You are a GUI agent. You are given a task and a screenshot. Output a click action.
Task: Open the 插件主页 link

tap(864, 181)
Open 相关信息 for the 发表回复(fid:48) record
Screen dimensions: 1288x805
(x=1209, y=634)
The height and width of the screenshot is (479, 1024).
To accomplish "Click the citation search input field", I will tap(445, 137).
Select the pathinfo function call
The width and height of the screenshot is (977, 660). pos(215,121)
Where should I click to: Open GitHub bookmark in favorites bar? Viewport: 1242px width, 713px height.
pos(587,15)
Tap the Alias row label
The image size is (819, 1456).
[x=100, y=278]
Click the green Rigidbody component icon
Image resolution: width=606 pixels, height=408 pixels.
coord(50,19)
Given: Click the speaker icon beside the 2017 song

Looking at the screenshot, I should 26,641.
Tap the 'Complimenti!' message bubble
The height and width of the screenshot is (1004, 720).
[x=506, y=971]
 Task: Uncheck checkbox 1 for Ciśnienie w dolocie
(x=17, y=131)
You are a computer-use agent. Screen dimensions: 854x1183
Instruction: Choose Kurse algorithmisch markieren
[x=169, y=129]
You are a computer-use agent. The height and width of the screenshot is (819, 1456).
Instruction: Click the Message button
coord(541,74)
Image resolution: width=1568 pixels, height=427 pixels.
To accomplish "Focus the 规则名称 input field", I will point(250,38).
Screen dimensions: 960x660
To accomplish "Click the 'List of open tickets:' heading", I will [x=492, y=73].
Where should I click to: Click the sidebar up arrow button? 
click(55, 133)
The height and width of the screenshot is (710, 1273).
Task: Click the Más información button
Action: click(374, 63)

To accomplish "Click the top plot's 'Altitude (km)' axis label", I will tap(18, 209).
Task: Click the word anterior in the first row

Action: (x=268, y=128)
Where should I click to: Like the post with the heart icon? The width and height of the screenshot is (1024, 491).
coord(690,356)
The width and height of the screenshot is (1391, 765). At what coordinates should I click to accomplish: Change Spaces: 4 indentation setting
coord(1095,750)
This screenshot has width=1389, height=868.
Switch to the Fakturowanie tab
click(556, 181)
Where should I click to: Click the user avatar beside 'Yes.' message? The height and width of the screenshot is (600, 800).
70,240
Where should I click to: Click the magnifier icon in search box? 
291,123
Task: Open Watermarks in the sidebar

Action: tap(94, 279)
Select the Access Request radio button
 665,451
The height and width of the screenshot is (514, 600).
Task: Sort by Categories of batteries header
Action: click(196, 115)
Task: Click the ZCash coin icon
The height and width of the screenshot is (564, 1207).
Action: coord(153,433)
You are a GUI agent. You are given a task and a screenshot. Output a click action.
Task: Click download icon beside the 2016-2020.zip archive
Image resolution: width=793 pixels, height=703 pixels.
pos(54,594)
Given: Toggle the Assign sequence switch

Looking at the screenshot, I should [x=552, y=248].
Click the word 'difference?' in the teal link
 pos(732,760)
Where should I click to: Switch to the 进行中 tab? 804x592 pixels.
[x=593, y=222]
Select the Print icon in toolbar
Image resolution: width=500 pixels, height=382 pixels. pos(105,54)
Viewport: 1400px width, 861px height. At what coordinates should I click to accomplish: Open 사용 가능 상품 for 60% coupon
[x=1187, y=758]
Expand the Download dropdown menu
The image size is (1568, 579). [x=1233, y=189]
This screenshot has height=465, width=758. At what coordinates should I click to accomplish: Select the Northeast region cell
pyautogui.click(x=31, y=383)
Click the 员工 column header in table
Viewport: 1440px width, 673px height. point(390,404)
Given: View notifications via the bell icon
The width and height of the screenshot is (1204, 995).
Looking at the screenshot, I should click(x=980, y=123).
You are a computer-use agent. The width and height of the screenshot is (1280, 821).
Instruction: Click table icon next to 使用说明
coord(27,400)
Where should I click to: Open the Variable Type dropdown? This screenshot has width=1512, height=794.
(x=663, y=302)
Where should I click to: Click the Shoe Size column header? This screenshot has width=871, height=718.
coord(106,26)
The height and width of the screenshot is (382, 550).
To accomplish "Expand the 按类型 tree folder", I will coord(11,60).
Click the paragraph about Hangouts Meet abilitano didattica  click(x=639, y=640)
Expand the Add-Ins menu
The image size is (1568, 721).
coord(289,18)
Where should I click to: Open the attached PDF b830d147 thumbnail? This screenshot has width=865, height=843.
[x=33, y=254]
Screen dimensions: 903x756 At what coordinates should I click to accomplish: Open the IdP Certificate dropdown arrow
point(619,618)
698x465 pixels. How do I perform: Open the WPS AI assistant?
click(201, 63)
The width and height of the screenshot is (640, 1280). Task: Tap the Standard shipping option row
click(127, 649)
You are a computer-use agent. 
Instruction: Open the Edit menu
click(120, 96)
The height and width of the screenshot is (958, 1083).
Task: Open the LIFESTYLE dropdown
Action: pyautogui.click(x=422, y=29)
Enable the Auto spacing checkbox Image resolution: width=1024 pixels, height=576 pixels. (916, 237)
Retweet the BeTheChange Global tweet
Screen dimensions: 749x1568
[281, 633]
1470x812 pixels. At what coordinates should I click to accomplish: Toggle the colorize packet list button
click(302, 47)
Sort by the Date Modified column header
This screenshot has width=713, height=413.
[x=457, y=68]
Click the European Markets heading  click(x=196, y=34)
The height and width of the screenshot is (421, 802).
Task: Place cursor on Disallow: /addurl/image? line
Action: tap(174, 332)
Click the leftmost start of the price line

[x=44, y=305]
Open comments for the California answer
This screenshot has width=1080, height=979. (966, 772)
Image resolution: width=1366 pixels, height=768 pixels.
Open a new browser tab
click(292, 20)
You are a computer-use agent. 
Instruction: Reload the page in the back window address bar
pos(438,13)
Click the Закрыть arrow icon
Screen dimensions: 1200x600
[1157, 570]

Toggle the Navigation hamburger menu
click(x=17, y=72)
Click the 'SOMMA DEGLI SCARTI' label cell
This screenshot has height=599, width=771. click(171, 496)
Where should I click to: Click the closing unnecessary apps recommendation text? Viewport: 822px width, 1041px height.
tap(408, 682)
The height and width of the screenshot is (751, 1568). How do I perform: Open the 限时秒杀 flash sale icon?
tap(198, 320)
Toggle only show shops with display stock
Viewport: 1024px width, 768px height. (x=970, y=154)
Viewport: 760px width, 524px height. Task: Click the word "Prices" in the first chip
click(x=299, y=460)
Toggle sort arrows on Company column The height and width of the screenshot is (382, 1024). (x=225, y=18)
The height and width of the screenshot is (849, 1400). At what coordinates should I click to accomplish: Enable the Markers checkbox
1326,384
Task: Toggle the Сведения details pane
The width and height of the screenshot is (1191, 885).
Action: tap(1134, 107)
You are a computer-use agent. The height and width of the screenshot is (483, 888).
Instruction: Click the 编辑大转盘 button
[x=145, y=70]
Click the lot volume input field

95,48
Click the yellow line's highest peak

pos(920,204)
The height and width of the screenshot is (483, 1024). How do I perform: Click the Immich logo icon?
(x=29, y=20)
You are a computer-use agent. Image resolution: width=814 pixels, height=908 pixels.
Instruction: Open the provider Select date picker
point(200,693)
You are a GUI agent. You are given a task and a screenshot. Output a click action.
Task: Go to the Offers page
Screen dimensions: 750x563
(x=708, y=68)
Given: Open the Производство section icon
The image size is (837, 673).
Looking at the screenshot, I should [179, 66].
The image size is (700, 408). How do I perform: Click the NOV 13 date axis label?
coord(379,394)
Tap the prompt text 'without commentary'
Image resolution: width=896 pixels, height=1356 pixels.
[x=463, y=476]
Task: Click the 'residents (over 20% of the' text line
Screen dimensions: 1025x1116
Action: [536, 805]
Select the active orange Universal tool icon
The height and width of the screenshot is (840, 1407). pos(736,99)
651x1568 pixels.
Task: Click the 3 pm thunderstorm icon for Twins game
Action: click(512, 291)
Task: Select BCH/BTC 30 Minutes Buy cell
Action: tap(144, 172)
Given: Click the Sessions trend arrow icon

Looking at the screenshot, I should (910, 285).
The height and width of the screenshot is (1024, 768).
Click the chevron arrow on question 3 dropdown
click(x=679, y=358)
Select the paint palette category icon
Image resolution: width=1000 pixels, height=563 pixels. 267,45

# # # # #

_THE PROBLEM_. Give only the lines from the one holding "Select the pathinfo function call" through the one holding "You are a computer-use agent. Screen", each restated exactly as it appears above.

_PROBLEM SOLUTION_.
Select the pathinfo function call
The width and height of the screenshot is (977, 660). pos(215,121)
Where should I click to: Open GitHub bookmark in favorites bar? Viewport: 1242px width, 713px height.
pos(587,15)
Tap the Alias row label
The image size is (819, 1456).
[x=100, y=278]
Click the green Rigidbody component icon
Image resolution: width=606 pixels, height=408 pixels.
coord(50,19)
Given: Click the speaker icon beside the 2017 song

Looking at the screenshot, I should 26,641.
Tap the 'Complimenti!' message bubble
The height and width of the screenshot is (1004, 720).
[x=506, y=971]
 Task: Uncheck checkbox 1 for Ciśnienie w dolocie
(x=17, y=131)
You are a computer-use agent. Screen dimensions: 854x1183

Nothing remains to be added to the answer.